[Click-target data]
============================================================

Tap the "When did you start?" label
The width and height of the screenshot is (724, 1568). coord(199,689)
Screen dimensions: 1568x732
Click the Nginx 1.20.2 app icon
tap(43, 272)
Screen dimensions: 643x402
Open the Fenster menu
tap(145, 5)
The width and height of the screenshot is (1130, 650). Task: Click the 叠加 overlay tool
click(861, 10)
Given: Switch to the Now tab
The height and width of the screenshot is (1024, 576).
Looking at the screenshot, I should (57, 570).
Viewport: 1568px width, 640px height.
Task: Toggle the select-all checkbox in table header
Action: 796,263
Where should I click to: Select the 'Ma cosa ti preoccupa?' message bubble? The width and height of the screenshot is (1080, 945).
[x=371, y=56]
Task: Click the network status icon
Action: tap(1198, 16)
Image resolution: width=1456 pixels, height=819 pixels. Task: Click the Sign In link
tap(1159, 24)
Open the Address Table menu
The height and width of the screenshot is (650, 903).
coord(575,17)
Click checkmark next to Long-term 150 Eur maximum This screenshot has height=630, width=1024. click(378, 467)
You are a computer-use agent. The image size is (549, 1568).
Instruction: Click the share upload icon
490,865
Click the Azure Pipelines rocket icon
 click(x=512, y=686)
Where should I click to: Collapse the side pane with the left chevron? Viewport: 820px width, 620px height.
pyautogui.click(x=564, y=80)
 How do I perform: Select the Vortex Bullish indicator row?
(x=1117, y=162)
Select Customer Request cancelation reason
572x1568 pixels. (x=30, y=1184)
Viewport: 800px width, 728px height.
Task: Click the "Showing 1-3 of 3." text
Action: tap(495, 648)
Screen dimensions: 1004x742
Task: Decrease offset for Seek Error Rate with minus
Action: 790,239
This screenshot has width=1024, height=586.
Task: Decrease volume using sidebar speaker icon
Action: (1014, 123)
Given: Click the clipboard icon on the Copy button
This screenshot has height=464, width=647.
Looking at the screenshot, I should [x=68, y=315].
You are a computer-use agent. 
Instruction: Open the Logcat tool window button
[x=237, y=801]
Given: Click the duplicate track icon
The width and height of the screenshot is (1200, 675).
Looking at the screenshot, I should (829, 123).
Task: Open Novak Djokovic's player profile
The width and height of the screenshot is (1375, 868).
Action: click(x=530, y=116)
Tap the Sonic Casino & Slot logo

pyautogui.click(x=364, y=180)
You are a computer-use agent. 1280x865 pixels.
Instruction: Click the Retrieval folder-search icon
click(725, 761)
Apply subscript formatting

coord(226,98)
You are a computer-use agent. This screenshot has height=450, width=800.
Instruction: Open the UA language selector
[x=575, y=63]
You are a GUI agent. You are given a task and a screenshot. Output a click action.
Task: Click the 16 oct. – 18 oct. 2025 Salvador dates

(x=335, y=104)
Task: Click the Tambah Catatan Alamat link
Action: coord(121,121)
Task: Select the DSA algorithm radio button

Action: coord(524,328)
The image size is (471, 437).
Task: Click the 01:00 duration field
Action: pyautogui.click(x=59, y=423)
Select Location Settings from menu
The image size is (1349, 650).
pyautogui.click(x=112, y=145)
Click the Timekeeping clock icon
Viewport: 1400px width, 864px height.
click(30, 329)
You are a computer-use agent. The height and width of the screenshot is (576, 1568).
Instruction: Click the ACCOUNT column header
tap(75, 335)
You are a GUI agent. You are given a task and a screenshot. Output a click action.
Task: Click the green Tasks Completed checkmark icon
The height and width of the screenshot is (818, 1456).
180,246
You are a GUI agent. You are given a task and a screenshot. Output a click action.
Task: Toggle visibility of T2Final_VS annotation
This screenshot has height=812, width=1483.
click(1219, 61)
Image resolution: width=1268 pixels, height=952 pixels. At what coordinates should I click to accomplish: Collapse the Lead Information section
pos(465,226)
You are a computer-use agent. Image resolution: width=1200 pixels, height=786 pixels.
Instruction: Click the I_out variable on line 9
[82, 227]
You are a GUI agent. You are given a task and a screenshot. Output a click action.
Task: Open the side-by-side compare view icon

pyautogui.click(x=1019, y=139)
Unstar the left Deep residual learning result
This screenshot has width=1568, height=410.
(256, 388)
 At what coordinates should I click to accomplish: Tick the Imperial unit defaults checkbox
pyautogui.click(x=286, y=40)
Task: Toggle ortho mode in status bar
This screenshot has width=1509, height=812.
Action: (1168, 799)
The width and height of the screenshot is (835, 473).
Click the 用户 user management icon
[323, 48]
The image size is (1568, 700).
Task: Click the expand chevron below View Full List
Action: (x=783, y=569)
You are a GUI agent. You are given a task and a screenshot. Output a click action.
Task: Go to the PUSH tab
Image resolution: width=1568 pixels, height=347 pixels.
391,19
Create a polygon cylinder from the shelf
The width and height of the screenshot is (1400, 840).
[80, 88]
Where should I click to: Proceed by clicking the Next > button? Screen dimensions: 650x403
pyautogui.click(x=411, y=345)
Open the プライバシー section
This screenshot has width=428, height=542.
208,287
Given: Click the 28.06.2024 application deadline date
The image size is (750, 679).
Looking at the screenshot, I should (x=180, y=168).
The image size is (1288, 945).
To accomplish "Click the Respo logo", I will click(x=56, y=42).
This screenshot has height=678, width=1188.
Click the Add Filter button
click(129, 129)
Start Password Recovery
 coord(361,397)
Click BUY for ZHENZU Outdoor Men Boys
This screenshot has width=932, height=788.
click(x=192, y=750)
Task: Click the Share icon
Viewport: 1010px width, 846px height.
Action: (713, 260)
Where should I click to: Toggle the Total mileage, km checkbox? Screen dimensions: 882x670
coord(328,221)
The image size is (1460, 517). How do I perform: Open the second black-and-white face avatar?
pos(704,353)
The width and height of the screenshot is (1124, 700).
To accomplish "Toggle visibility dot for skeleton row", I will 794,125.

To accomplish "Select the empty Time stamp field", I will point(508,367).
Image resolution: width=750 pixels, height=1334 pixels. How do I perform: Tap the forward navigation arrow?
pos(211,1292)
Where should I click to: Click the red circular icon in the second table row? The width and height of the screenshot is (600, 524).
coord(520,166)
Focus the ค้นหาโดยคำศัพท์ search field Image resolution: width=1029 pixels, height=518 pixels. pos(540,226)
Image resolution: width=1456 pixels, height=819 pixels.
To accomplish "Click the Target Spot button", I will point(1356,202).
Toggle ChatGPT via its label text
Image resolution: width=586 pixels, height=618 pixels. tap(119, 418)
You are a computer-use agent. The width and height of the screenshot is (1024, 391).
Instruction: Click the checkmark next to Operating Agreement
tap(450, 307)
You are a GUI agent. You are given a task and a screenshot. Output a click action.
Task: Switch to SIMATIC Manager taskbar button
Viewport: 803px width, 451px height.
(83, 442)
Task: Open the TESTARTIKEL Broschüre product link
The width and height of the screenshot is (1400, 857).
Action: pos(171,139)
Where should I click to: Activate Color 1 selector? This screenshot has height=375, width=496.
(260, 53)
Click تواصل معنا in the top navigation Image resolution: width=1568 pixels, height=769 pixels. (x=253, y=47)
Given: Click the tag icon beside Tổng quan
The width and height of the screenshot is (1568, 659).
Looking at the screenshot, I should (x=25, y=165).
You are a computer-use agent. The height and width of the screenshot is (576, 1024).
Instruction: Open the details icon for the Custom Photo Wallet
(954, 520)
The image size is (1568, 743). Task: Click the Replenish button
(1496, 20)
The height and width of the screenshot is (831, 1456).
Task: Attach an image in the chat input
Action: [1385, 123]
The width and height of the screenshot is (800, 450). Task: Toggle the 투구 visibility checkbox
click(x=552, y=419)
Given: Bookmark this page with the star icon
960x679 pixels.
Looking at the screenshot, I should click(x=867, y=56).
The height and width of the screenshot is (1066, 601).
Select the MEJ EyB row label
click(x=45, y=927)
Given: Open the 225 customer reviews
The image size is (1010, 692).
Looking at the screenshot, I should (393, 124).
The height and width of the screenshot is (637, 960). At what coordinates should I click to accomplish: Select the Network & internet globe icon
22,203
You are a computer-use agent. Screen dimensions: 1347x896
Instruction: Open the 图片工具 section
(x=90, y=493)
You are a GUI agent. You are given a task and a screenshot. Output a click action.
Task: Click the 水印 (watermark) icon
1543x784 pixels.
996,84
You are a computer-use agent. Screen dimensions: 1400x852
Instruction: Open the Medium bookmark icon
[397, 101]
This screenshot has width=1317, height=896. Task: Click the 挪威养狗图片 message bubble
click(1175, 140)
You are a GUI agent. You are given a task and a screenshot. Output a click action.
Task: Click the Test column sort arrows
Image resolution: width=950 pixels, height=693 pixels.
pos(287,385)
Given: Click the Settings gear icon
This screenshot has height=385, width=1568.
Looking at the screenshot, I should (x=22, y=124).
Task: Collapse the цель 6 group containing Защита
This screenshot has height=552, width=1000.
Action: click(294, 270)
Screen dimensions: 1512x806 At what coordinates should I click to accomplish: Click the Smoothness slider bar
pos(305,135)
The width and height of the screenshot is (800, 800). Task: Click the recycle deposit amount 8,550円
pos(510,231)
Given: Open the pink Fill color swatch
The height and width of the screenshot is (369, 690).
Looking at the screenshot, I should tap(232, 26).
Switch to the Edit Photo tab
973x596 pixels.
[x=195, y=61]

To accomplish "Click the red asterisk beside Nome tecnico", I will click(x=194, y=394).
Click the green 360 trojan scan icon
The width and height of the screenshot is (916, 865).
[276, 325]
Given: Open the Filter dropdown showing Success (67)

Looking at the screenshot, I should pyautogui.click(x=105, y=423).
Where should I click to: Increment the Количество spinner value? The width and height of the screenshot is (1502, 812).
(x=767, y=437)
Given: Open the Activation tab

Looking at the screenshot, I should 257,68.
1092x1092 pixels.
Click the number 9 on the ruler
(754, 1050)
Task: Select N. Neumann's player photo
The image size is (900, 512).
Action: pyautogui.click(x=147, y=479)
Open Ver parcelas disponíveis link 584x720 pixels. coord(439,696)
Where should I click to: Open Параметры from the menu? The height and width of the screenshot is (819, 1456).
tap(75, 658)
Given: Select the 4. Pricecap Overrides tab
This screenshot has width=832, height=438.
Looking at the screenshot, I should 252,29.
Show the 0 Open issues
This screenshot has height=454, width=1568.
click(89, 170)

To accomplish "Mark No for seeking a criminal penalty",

============================================================

= What needs to be done =
Can you rewrite the data from its beginning through the line containing "click(861, 10)", changing "Fenster menu" to "Window menu" and leaving everything else the same?

= Final answer =
Tap the "When did you start?" label
The width and height of the screenshot is (724, 1568). coord(199,689)
Screen dimensions: 1568x732
Click the Nginx 1.20.2 app icon
tap(43, 272)
Screen dimensions: 643x402
Open the Window menu
tap(145, 5)
The width and height of the screenshot is (1130, 650). Task: Click the 叠加 overlay tool
click(861, 10)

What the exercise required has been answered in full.